Well i thinkg i found your answer. The other day i was watching a fishing show. Some body asked how fast a fast a bass can swim. The scientest said about 7mph per foot. So theres your answer.

Posted

7 mph per foot?  I'm not sure I follow... :-?

Were that correct, the units for miles and feet would cancel out like so: (7 miles/1 hour)(5280 feet/1 mile)(1/1 foot)= 36960 hours^(-1).  Without either feet or miles in the numerator, this cannot be a measure of speed.  ;)

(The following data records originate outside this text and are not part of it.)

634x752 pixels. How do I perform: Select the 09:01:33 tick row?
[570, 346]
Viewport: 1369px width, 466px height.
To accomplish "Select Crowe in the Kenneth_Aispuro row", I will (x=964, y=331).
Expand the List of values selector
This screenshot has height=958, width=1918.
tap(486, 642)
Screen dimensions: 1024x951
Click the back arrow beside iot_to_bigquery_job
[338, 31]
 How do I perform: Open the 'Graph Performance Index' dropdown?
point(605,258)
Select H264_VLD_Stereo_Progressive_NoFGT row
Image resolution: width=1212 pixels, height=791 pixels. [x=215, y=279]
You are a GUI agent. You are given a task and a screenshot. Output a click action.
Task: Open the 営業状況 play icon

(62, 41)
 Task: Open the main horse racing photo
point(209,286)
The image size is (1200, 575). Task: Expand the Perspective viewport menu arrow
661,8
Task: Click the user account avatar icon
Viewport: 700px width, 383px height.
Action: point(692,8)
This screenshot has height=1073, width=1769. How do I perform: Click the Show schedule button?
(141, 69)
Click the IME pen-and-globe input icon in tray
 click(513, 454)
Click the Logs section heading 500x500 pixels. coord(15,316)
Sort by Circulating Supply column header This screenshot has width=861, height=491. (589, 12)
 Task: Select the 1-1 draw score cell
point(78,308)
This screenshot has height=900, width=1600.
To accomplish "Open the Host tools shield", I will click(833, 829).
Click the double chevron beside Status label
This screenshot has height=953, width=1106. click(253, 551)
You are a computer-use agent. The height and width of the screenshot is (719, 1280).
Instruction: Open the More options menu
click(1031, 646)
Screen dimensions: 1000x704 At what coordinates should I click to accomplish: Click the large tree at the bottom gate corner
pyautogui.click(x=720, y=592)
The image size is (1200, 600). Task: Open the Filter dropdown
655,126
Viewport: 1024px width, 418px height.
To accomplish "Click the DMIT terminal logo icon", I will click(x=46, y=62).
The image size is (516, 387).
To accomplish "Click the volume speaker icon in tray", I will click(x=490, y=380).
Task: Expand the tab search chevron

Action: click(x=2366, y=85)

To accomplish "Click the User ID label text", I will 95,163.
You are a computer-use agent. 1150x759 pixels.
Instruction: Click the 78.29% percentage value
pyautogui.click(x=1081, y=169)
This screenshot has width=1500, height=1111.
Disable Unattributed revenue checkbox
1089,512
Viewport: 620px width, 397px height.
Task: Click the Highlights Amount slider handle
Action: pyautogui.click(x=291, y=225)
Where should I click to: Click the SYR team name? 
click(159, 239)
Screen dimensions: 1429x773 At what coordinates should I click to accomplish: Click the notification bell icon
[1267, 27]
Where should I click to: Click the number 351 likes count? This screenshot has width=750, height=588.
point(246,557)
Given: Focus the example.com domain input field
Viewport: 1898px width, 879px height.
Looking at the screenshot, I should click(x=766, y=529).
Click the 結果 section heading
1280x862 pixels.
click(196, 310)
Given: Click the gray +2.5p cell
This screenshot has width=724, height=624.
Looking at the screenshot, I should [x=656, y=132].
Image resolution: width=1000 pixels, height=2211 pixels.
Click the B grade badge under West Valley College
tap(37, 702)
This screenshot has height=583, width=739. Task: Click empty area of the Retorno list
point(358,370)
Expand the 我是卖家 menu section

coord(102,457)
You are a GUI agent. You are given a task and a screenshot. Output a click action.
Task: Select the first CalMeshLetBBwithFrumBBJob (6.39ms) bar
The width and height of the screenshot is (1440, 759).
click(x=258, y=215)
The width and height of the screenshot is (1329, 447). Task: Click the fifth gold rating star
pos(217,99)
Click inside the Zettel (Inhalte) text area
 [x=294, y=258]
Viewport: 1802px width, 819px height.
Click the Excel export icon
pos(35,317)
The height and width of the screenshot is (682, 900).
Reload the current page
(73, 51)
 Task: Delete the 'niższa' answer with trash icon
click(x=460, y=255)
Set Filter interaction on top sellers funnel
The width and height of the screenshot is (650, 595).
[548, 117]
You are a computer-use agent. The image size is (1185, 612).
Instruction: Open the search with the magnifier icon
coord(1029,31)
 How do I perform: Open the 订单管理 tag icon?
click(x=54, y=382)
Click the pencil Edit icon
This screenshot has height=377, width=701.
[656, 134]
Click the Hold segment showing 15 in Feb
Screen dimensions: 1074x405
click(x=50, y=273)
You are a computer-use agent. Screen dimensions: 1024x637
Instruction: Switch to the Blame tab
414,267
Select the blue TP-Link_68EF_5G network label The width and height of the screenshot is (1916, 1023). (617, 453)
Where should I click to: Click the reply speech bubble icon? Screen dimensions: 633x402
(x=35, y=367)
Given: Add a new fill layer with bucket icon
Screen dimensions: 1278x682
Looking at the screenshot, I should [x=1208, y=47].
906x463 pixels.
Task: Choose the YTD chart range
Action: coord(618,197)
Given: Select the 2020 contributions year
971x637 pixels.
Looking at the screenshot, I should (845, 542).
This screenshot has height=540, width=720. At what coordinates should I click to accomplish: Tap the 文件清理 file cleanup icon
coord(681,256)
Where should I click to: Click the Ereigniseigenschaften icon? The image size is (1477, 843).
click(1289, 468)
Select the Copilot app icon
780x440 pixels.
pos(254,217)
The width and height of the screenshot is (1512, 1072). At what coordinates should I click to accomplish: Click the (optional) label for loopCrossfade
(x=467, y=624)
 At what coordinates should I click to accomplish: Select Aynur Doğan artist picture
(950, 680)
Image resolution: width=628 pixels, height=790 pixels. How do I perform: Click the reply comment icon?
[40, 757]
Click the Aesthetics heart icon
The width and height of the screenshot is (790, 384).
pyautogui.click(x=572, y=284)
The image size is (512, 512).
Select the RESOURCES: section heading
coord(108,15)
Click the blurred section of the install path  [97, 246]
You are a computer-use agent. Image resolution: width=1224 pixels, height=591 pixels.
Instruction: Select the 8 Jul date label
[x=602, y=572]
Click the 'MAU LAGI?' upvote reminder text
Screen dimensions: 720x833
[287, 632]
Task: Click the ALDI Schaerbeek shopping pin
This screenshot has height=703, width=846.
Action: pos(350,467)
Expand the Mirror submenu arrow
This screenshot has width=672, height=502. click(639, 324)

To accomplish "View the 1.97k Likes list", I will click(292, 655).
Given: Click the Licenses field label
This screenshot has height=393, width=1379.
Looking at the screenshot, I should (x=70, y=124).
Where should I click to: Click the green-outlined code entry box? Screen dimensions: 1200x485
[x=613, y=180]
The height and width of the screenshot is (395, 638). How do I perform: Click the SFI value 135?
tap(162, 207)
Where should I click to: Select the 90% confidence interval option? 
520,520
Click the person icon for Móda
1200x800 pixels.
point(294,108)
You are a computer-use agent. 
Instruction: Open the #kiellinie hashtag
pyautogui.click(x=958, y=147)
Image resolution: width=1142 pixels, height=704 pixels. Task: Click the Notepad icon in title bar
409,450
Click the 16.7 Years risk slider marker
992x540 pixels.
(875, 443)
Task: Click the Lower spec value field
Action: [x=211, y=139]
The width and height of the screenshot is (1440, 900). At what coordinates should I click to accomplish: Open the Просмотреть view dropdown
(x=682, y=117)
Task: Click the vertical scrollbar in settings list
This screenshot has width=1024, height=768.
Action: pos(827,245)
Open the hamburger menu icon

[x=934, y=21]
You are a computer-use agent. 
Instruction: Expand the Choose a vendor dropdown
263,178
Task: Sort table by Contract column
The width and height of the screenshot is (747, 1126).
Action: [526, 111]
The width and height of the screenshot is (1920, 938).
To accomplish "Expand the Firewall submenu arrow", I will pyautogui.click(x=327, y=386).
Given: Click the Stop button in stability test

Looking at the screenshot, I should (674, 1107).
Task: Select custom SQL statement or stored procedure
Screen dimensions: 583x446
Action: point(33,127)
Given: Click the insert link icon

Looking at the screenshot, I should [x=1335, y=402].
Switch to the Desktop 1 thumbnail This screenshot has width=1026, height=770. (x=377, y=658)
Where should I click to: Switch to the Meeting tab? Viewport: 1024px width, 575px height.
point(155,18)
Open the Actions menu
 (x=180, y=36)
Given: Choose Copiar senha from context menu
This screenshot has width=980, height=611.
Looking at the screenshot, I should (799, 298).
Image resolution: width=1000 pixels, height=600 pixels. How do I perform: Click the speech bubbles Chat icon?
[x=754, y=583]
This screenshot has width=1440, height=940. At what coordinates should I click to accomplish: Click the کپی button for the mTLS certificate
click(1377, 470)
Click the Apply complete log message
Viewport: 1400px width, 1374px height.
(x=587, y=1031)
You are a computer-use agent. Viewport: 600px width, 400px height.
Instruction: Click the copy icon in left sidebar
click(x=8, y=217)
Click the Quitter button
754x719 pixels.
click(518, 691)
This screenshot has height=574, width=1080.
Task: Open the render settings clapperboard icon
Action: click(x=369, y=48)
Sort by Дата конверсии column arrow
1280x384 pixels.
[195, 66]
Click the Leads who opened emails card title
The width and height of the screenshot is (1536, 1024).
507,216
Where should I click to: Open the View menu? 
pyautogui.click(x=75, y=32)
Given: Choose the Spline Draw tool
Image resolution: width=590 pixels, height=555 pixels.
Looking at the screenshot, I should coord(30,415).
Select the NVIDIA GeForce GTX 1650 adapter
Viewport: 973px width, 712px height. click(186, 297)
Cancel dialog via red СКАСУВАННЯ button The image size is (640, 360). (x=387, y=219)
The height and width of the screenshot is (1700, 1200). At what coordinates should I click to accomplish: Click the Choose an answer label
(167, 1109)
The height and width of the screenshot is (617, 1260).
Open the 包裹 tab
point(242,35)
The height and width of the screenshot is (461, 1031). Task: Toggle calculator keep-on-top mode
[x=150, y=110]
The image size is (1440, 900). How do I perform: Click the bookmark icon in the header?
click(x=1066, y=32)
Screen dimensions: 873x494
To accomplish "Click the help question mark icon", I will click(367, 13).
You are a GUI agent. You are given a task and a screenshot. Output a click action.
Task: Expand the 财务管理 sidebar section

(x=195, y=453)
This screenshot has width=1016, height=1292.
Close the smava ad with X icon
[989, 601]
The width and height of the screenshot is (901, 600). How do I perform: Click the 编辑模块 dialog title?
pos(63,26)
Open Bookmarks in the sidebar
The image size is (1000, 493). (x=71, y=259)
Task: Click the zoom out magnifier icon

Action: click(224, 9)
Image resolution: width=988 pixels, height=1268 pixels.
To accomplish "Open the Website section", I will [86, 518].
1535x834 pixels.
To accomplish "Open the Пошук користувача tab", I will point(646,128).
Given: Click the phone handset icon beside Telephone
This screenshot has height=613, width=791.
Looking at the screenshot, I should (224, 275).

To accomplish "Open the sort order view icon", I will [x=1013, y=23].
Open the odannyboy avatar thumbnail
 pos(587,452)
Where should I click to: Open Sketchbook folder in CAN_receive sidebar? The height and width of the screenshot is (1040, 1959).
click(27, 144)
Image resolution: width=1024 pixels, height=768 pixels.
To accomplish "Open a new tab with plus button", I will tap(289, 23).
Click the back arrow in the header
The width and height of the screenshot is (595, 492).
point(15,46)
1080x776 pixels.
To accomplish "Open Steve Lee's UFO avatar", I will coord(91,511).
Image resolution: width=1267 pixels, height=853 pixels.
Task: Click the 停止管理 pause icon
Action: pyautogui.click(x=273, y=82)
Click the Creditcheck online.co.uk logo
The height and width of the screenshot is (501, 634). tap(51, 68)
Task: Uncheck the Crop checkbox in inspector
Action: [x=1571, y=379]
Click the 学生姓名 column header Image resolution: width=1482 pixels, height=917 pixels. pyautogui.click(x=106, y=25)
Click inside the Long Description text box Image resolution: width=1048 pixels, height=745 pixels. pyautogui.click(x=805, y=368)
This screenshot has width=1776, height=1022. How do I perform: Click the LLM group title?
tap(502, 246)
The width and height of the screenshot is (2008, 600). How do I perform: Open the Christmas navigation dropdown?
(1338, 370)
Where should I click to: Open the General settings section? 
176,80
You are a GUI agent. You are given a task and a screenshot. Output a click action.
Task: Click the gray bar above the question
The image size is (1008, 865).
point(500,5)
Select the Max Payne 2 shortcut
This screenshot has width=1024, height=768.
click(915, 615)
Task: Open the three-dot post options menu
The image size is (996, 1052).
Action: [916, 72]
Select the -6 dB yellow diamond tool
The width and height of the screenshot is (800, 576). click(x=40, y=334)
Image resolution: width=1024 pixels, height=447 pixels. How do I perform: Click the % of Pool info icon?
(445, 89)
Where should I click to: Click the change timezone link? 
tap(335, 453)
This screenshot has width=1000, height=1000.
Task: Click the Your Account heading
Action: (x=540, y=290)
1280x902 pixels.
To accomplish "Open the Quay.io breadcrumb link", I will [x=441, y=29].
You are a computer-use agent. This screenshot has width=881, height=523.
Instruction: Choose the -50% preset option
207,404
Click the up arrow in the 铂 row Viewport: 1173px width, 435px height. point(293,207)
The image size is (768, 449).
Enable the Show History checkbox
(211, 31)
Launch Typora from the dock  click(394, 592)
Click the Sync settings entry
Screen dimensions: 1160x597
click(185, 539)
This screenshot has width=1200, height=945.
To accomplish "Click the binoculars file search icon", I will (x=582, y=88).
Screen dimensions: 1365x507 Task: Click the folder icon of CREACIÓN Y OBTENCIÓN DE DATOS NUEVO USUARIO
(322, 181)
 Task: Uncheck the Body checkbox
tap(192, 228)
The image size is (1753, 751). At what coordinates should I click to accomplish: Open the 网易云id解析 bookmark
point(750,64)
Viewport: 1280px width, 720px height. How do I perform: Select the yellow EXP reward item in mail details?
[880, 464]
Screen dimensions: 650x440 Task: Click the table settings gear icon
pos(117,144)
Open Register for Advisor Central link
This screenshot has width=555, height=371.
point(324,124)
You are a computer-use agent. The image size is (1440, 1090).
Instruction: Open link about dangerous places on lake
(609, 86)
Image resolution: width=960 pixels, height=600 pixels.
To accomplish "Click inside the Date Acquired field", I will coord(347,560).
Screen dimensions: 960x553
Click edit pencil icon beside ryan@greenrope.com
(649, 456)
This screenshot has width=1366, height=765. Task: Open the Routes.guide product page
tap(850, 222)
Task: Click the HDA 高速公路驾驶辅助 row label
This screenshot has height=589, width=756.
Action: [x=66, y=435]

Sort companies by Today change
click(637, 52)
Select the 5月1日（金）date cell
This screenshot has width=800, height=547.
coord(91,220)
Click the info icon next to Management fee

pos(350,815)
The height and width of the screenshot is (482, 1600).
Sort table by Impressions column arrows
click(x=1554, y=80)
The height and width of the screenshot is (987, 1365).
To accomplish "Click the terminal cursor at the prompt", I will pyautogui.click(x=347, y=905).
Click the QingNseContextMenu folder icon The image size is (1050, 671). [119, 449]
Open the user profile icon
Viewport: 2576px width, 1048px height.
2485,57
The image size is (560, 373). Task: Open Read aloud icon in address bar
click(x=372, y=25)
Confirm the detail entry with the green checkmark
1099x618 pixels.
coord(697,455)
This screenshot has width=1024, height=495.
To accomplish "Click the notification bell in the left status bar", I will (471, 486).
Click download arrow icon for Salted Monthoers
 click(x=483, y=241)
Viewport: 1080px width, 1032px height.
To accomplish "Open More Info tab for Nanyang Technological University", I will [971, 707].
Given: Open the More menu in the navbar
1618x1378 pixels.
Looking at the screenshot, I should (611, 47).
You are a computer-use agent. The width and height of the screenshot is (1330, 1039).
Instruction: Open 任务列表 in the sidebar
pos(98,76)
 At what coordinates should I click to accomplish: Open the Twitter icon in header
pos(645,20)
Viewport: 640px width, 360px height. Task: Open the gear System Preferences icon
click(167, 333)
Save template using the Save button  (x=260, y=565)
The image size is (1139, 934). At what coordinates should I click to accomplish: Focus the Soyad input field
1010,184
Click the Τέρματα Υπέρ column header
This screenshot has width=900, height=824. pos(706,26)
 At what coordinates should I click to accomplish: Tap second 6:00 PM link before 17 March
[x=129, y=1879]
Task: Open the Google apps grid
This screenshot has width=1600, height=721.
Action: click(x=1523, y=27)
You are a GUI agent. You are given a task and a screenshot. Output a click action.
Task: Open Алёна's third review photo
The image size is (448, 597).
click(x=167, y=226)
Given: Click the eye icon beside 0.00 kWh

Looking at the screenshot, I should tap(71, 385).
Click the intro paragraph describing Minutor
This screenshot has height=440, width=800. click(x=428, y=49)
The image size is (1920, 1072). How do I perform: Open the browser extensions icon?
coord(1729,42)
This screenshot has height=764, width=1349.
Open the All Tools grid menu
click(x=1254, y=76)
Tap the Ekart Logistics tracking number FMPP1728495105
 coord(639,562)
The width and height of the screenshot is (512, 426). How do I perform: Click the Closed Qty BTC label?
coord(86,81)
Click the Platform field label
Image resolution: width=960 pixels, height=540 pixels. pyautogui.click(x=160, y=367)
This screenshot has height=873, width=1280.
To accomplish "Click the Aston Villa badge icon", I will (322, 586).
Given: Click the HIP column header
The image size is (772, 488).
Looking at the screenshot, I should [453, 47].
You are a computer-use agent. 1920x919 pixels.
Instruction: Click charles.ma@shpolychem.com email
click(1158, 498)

Can you clarify this?  I've been curious about this since fish seem pretty speedy when they dart away from my lures  :o

Posted

Well iam not sure about hoiw true it is. But for every foot the fish is they said it can swim 7 mph. So thats all i heard.

Posted

I've heard things like...2.5 times their body length per second

small fish can get up to around 2-3 mph and a large fish, like 20+ inches can get up to 12 mph.  Bass aren't built to sustain speed though...they're built to burst.  

Posted

I think he means something like what KenDammit wrote. A foot long (12 inch) bass can swim at 7mph, a 24 inch bass can swim at 14 mph, etc... according to the formula. 7 mph for every 12 inches of bass --> 7 mph per foot

:-?

Posted

I saw the same thing on a Bill Dance episode a week or two ago.  I believe he said basically what phisher_d/kenndammit said; 7 mph for the first 12 inches, then another 7 mph for the next 12 inches.  After that he said a bass can swim an additional mph for every inch.  So a 27" bass could swim roughly 17 mph.  

Posted

I am not sure, but it seems to me based on the original information that if the bass were to travel at 7mph (per foot?) or at any given time for that matter, it would mean that a 12 inch bass travels at 10.27 feet per second. Seems close enough when you picture a bass darting away.

7mph = 36960 feet per hour

36960 feet per hour / 3600(seconds in an hour) = 10.266666... feet per second

I wasn't a math major but I think this is right?

Posted

The temperature of the water that the bass is in probably has something to do with it too.  I'm not sure just how much of an effect it would have, but I don't think that a bass in 40 degree water would be able to swim as fast as a bass in 80 degree water.